Stap 3. Gebruik een kaakampèremeter
Deze tester is ideaal voor thuis en werd gebruikt om stroom te meten via een weerstand van 4700 ohm met 9 volt gelijkstroom.
- Steek hiervoor de zwarte sonde in de COM- of "-"-bus en de rode sonde in de "A"-bus.
- Breek het circuit.
- Open het deel van het circuit dat moet worden getest, het ene metalen uiteinde of het andere van de weerstand. Plaats de meter in serie met het circuit om het circuit te voltooien. De ampèremeter wordt in serie geschakeld met het circuit om de stroom te meten. Het kan niet over het circuit worden geplaatst op de manier waarop de voltmeter wordt gebruikt, anders zal de meter waarschijnlijk worden beschadigd.
- Respecteer polariteit. Stroom vloeit van de positieve kant naar de negatieve kant. Stel het huidige bereik in op de hoogste waarde.
- Schakel de stroom in en pas het bereik van de tester naar beneden aan om de aanwijzer op de wijzerplaat correct te kunnen lezen. Overschrijd het bereik van de multimeter niet, anders kan deze beschadigd raken. Een waarde van ongeveer 2 milliampère moet al worden aangegeven door de wet van Ohm: I = V / R = (9 volt) / (4700 Ω) = 0,00191 ampère = 1,91 mA.
Stap 4. Pas op voor capacitieve filters of iets anders dat een stroomstoot veroorzaakt bij het opstarten (overstroom)
Zelfs als de bedrijfsstroom laag is en binnen het zekeringbereik van de tester ligt, kan de overstroom vele malen hoger zijn dan de bedrijfsstroom, aangezien ontladen condensatoren bijna een kortsluiting vormen. Het uitvallen van de testerzekering is vrijwel zeker als de stroom van de DUT (Device Under Test) vele malen hoger is dan die van de zekeringen. Gebruik in elk geval altijd de meting van het bovenste bereik die wordt beschermd door de zekering met de hoogste waarde en wees voorzichtig.
Het advies
- Als de multimeter niet meer werkt, controleer dan de zekering. Je kunt het vervangen op plaatsen zoals Radio Shack en dergelijke.

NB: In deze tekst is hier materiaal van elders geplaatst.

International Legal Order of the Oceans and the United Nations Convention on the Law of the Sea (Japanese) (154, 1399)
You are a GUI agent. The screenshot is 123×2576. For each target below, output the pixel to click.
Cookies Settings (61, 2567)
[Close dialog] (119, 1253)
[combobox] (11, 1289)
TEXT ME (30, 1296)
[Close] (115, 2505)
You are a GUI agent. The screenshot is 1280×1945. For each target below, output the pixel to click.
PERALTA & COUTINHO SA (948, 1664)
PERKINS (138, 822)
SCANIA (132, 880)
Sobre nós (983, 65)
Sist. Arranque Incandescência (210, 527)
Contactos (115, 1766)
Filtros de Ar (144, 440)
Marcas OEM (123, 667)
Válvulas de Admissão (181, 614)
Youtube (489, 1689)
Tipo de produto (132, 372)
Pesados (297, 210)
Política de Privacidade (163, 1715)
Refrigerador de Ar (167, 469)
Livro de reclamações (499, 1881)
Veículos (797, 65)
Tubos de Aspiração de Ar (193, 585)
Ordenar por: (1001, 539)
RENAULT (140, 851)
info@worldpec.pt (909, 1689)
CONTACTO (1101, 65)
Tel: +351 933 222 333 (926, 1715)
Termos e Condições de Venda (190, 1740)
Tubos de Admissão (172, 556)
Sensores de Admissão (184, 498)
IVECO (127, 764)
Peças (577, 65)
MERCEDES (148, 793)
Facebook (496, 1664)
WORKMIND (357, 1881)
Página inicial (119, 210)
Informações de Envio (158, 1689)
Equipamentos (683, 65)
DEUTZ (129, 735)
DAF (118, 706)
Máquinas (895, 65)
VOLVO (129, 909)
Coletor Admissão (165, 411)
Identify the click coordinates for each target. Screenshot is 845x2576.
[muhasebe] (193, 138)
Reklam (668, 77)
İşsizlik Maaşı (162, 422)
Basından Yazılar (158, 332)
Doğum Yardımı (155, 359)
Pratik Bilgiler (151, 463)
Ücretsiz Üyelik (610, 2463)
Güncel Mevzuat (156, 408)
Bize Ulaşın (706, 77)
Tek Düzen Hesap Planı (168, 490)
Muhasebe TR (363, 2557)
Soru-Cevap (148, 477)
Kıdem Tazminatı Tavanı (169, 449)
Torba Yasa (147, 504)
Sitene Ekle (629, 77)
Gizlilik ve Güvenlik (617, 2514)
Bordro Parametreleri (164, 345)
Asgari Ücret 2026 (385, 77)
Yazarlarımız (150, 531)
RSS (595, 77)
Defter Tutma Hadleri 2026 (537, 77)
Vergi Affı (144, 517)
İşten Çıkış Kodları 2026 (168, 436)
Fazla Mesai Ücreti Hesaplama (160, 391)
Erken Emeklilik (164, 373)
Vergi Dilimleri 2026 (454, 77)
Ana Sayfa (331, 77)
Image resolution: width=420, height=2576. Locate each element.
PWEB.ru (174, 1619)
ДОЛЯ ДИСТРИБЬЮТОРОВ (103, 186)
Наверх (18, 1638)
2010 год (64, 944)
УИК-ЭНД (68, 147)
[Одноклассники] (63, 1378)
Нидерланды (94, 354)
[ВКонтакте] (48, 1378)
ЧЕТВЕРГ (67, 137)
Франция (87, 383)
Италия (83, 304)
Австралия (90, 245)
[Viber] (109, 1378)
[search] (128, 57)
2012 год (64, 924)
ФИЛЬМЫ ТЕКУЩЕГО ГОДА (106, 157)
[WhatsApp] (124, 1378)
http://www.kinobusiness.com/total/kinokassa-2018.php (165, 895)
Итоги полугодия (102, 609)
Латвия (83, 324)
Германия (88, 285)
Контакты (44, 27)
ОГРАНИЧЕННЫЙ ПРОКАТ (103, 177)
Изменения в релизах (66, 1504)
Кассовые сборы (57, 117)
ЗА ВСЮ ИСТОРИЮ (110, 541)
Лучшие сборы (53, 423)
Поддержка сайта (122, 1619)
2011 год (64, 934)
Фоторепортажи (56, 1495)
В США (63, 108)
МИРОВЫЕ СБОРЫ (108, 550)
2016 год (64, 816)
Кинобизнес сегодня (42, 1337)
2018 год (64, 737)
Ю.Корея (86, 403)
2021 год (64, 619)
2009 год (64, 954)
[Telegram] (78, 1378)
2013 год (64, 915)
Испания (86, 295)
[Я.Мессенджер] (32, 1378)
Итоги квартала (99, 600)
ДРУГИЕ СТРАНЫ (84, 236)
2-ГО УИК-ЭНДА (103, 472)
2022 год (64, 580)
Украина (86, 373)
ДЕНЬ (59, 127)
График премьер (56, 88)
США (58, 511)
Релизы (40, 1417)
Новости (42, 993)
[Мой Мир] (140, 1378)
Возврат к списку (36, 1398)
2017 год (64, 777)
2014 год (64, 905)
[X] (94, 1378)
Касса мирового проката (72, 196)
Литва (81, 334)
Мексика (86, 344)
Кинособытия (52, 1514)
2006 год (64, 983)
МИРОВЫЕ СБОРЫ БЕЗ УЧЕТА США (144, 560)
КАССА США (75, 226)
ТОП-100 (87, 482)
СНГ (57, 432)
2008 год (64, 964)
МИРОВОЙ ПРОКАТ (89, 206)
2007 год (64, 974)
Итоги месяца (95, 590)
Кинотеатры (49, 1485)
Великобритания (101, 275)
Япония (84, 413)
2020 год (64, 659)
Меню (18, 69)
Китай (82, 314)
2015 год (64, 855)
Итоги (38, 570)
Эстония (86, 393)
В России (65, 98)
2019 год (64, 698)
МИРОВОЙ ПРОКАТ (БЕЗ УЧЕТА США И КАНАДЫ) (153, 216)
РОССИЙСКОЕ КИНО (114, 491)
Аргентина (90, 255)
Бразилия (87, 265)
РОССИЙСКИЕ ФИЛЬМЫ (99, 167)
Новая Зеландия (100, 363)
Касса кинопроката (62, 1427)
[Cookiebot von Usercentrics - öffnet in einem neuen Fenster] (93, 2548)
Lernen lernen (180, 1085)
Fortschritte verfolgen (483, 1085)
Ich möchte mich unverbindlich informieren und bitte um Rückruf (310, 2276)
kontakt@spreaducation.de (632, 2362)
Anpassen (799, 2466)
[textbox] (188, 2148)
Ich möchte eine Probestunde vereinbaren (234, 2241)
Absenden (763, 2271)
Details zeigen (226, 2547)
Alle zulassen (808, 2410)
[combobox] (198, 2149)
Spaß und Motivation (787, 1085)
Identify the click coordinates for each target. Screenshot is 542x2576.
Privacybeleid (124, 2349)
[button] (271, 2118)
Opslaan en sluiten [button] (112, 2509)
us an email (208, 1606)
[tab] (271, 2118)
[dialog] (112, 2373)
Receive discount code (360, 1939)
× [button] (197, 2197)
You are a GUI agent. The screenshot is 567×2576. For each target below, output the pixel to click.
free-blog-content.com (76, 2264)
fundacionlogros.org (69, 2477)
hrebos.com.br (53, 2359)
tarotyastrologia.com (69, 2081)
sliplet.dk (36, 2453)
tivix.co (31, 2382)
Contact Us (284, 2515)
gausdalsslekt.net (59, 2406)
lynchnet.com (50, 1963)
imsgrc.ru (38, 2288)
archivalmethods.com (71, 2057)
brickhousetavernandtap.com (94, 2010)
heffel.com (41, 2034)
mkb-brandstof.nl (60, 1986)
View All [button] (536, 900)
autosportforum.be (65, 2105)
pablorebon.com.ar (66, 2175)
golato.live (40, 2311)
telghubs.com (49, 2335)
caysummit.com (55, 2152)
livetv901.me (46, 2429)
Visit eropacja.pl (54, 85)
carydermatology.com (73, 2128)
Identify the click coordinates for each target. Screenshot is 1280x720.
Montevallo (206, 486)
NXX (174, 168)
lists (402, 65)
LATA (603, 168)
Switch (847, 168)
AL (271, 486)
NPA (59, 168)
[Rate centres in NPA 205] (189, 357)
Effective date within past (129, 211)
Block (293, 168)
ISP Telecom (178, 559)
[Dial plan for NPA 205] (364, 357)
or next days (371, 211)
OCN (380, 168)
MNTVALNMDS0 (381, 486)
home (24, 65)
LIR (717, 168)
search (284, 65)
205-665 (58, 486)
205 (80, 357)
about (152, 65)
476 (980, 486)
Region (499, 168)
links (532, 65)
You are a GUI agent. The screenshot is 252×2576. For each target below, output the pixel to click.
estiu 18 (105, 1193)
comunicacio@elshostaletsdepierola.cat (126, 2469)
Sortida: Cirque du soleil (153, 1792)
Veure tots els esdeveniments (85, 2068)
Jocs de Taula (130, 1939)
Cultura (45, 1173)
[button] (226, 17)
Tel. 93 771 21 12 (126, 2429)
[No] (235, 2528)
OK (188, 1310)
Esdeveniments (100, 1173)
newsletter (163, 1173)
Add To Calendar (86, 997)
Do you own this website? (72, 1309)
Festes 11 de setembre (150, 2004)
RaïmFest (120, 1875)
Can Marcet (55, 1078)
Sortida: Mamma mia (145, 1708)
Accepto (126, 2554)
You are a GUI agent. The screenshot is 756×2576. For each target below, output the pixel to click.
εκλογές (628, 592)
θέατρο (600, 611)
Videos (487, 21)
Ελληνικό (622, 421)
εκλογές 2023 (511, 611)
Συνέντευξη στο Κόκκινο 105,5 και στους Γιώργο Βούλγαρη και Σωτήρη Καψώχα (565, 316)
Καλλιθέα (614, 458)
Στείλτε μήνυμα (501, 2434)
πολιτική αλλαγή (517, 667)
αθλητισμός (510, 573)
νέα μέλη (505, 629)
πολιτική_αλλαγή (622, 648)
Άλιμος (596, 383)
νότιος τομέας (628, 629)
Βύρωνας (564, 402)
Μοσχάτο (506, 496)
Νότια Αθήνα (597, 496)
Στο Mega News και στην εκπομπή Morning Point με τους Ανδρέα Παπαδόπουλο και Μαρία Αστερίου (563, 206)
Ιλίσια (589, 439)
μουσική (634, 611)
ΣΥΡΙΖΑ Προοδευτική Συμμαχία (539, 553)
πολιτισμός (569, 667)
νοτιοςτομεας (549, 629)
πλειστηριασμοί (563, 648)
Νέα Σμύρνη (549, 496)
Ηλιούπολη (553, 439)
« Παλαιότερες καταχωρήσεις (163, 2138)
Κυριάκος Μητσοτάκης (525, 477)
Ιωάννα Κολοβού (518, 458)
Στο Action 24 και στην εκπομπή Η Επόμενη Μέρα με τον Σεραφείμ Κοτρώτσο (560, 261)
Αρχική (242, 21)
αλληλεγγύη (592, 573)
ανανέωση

- Wanneer u een onderdeel gaat controleren op continuïteit, moet u de stroom verwijderen. De ohmse testers worden gevoed door een interne batterij. Als u de stroom uitschakelt tijdens het meten van de weerstand, zal de tester beschadigd raken.
Waarschuwingen
- Geen verbinding maken nooit de meter via een spanningsbron of batterij als deze is ingesteld om stroom (ampère) te meten. Dit is een gebruikelijke manier om een tester te blazen.
- Respecteer elektriciteit. Als je iets niet weet, vraag het dan aan iemand met meer ervaring.
- Bekijken altijd testers op spanningsbronnen met bekende spanning om hun operationele status vóór gebruik te controleren. Een kapotte meter die spanning meet, geeft 0 volt aan, ongeacht de aanwezige hoeveelheid.